First, find $$A-B$$ (elements in A but not in B):

$$A-B = \{1, 2, 3, 4, 5\} - \{3, 4, 6, 7\} = \{1, 2, 5\}$$

Next, find $$C-B$$ (elements in C but not in B):

$$C-B = \{2, 4, 8, 9\} - \{3, 4, 6, 7\} = \{2, 8, 9\}$$

Finally, find the intersection of $$A-B$$ and $$C-B$$:

$$(A-B) \cap (C-B) = \{1, 2, 5\} \cap \{2, 8, 9\} = \{2\}$$

So, the Left-Hand Side (LHS) is $$\{2\}$$.

**step4 Calculate the Right-Hand Side (RHS)**

Now we calculate the right-hand side of the equation, $$A-(B \cup C)$$, using the defined sets.

First, find $$B \cup C$$ (union of B and C):

$$B \cup C = \{3, 4, 6, 7\} \cup \{2, 4, 8, 9\} = \{2, 3, 4, 6, 7, 8, 9\}$$

Next, find $$A-(B \cup C)$$ (elements in A but not in $$B \cup C$$):

$$A-(B \cup C) = \{1, 2, 3, 4, 5\} - \{2, 3, 4, 6, 7, 8, 9\} = \{1, 5\}$$

So, the Right-Hand Side (RHS) is $$\{1, 5\}$$.
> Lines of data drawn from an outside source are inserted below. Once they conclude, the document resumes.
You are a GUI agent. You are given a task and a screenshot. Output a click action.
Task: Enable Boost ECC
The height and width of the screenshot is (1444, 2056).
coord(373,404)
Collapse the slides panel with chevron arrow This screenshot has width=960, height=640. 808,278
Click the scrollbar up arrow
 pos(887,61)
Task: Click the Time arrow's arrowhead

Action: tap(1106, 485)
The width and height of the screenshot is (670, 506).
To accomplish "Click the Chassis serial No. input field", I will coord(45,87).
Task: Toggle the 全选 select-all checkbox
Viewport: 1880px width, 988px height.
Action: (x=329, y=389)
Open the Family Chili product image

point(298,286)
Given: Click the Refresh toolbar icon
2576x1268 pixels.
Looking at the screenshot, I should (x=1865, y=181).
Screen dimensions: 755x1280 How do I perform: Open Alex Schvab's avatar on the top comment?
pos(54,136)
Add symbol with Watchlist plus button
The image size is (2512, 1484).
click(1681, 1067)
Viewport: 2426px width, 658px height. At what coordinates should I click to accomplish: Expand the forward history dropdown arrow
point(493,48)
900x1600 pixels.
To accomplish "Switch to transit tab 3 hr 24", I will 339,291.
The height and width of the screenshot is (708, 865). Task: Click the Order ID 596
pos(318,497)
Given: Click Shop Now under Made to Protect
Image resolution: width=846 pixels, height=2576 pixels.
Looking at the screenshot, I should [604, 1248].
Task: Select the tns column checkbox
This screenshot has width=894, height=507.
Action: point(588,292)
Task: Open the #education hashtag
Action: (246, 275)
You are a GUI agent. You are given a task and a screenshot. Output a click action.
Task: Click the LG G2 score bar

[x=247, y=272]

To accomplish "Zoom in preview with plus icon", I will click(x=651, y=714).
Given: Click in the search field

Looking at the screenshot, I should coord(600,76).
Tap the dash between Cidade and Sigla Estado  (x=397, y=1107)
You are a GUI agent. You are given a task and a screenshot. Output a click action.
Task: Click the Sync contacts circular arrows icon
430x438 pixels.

**step5 Compare LHS and RHS and Conclude**

We compare the results obtained for the LHS and RHS:

LHS = $$\{2\}$$

RHS = $$\{1, 5\}$$

Since $$\{2\} \neq \{1, 5\}$$, the left-hand side is not equal to the right-hand side for these specific sets. Therefore, the original statement is false, and the provided sets serve as a valid counterexample.